什么是tetramer-guided epitope mapping技术？这项技术如何帮助鉴定T细胞表位？

tetramer-guided epitope mapping技术（四聚体引导的表位定位技术）是一种利用MHC-多肽四聚体直接鉴定T细胞表位的实验策略。该技术通过将重叠多肽库与可溶性MHC分子结合形成四聚体复合物，进而特异性标记和识别抗原特异性的T细胞，从而高效定位抗原中能够被T细胞识别的精确片段。

该技术的核心原理基于T细胞通过其表面的T细胞受体识别由抗原呈递细胞表面的MHC分子所呈递的抗原表位。技术流程主要分为两步：

1. **池化筛选**：首先，将覆盖目标抗原序列的一组重叠多肽分割成多个多肽池。每个池中的多肽被分别加载到可溶性MHC分子上，形成“池化”的MHC-多肽四聚体。随后，用完整抗原刺激过的外周血单个核细胞与这些池化的四聚体进行染色。通过流式细胞术检测，可初步确定哪些多肽池能结合抗原特异性的T细胞，即出现阳性染色信号。
2. **表位精确定位**：在阳性多肽池确定后，将该池中的每一个多肽单独加载到MHC分子上，形成单一多肽的四聚体，再次对PBMC进行染色。通过比较单个多肽四聚体的染色结果，即可精确鉴定出被T细胞T细胞受体特异性识别的单个抗原性表位。
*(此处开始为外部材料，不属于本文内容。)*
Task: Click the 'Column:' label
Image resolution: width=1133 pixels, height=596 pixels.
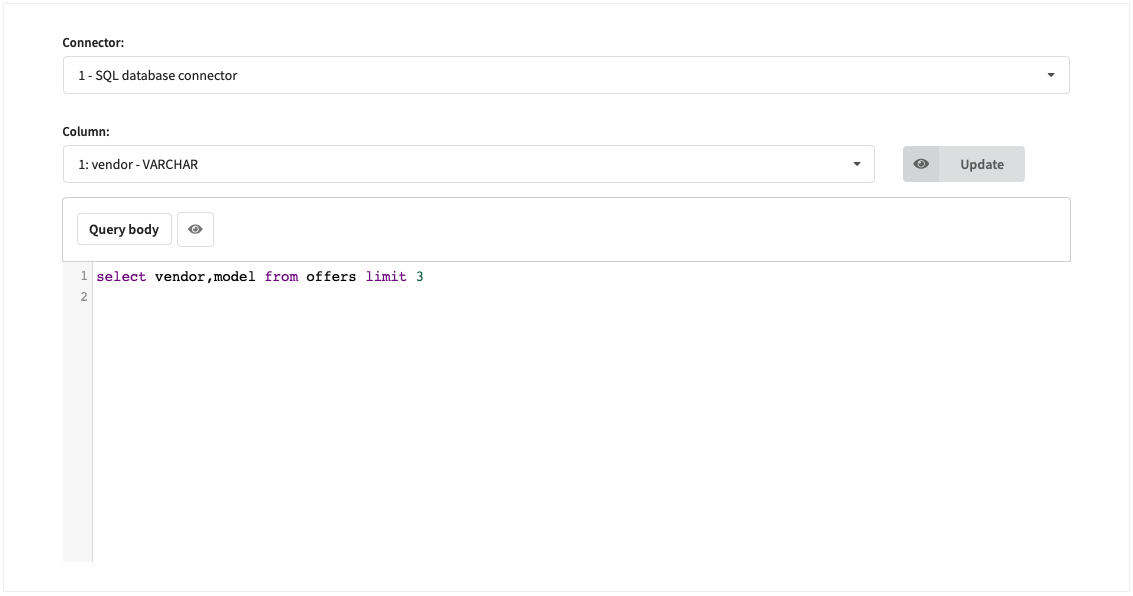Action: coord(86,132)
与传统基于T细胞功能的检测方法（如干扰素-γ ELISpot）相比，本技术具有以下优势：

• **高效性与准确性**：直接通过TCR与MHC-多肽复合物的物理结合进行检测，避免了功能性检测中复杂的细胞活化步骤，结果更为直接和准确。
• **无偏性筛选**：能够系统性地扫描整个抗原序列，不预先假设表位位置，有助于发现新的、未知的T细胞表位。

该技术也存在一定的应用限制：

• 主要适用于鉴定由MHC分子呈递的、未经修饰的线性多肽表位。
• 通常无法鉴定依赖于翻译后修饰（如磷酸化、糖基化）的表位，因为合成多肽库通常不包含这些修饰。
• 其成功应用依赖于预先获得与目标MHC等位基因匹配的可溶性MHC分子。

精确鉴定T细胞表位对于理解适应性免疫应答、开发疫苗（尤其是针对病毒和肿瘤的疫苗）以及进行自身免疫性疾病研究至关重要。tetramer-guided epitope mapping技术为此提供了一种强有力的工具。